La "profanatrice" du corps d'Arafat Dj s'explique et demande pardon

Diane Blé dit n'avoir pas pris part à la profanation de la tombe d'Arafat Dj
Par Mael Espoir
Publié le 06 septembre 2019 à 17:38 | mis à jour le 06 septembre 2019 à 17:55

Suspectéé d'avoir participé à la profanation de la tombe de Dj Arafat, Diane Blé a donné sa version des faits.

Profanation de la tombe de Dj Arafat, Diane Blé: ''Je n'étais pas au cimétière''

La jeune Diane Blé était suspectée d’avoir pris part à la profanation de la tombe du roi du Coupé décalé, Arafat dj, le samedi 31 août 2019 au cimetière de Williasmville. La jeune dame dont le nom figurait sur la liste des personnes recherchées par la police nationale, a été arrêtée jeudi.

Dans une vidéo publiée sur les réseaux sociaux ce vendredi 06 septembre 2019, la jeune dame donne sa version des faits. "Je suis Blé Diane, je suis étudiante. Je suis interpellée pour l’histoire de la profanation du corps de Dj Arafat. Je tiens à préciser que je ne suis impliquée, ni de près, ni de loin à cette histoire. Je n’étais pas présente au stade, ni au cimetière.
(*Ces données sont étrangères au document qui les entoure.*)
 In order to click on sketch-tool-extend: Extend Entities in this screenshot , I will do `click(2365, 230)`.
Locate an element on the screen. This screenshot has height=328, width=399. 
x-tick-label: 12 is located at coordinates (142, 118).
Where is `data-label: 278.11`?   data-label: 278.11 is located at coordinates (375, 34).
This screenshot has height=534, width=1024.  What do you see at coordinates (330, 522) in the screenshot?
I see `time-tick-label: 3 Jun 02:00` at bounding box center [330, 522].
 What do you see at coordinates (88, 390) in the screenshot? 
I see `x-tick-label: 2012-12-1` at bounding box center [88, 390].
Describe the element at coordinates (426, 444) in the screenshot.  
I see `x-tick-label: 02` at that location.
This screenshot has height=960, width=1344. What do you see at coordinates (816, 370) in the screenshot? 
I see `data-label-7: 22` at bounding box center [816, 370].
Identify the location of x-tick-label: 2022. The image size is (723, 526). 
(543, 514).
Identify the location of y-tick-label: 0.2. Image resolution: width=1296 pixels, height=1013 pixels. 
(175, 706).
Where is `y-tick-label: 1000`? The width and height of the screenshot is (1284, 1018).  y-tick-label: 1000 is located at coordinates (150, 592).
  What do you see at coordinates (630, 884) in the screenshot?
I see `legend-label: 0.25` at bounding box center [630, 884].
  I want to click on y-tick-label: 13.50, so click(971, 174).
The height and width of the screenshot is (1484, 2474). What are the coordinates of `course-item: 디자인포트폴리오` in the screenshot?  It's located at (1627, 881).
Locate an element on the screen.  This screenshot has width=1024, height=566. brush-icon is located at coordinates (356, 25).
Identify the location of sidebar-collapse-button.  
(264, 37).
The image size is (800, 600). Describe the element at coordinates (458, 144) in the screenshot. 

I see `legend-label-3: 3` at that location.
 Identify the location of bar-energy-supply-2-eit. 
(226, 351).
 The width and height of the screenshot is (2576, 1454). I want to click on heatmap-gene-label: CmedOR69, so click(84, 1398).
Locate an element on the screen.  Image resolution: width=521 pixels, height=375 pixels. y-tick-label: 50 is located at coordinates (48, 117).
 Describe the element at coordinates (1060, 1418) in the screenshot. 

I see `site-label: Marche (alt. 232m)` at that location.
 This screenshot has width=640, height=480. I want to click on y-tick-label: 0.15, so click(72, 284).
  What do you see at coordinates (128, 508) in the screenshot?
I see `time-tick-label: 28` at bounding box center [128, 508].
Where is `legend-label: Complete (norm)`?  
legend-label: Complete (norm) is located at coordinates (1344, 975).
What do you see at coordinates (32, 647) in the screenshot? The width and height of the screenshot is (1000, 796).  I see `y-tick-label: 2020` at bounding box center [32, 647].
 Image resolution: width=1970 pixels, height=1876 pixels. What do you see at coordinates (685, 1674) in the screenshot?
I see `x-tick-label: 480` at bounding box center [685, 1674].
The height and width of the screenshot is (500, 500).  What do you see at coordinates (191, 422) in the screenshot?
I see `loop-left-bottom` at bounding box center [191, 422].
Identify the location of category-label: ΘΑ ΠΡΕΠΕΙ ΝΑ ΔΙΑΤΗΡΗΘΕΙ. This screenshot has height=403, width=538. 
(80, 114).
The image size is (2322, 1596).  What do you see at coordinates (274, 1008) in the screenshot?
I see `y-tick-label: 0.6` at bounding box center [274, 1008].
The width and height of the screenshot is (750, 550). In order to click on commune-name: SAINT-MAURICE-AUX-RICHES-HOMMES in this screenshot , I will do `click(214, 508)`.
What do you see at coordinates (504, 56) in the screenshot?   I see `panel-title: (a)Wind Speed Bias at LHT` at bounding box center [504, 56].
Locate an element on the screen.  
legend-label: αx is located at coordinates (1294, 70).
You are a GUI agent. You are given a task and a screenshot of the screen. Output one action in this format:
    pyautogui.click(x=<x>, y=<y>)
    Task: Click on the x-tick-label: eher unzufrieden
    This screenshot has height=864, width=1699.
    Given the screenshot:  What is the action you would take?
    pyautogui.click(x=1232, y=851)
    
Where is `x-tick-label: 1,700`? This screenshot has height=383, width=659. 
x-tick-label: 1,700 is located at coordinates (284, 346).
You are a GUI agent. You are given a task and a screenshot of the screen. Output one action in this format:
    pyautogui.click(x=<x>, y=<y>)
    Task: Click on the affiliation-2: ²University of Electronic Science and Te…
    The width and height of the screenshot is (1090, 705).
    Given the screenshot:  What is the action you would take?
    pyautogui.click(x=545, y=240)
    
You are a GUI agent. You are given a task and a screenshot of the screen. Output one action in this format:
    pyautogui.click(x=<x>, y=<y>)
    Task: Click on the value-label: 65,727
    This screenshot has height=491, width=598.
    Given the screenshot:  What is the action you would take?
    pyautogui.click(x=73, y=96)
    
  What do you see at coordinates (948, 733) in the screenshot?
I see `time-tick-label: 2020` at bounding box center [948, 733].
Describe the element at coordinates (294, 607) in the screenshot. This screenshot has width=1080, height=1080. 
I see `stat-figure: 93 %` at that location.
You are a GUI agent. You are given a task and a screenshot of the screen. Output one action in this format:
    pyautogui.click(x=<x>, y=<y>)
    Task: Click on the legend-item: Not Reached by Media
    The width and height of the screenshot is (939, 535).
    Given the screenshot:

Je suis simplement interpelée pour avoir fait des commentaires‘’, a-t-elle informé d’entrée.

Avant d'ajouter: "J’étais en train de discuter avec des amis. Vu que moi-même je suis une fan de Dj Arafat, il y a certains de mes amis qui avaient des doutes. Ils croyaient que ce n’était pas le corps de Dj Arafat. Et moi ayant vu une publication d’un certain Kassi Heros, j’ai décidé de leur montrer cela, et c’est ainsi que j’ai fait le copier coller que vous voyez. Et c’est de là que tout est parti’’, a confié Diane Blé.


Poursuivant, la jeune femme a présenté ses excuses pour le désagrément qu’elle a pu occasionner suite à sa publication. "C’était une discussion banale. Je ne savais pas qu’elle allait prendre cette ampleur. Je m’excuse du désagrément que cela a causé. Je suis vraiment désolée. Je n’étais pas sur les lieux de l’incident. Je demande pardon à la mère, à la femme et aux enfants de Dj Arafat. Pardon à toute la Côte d’Ivoire, pardon aux chinois’’, a-t-elle renchéri.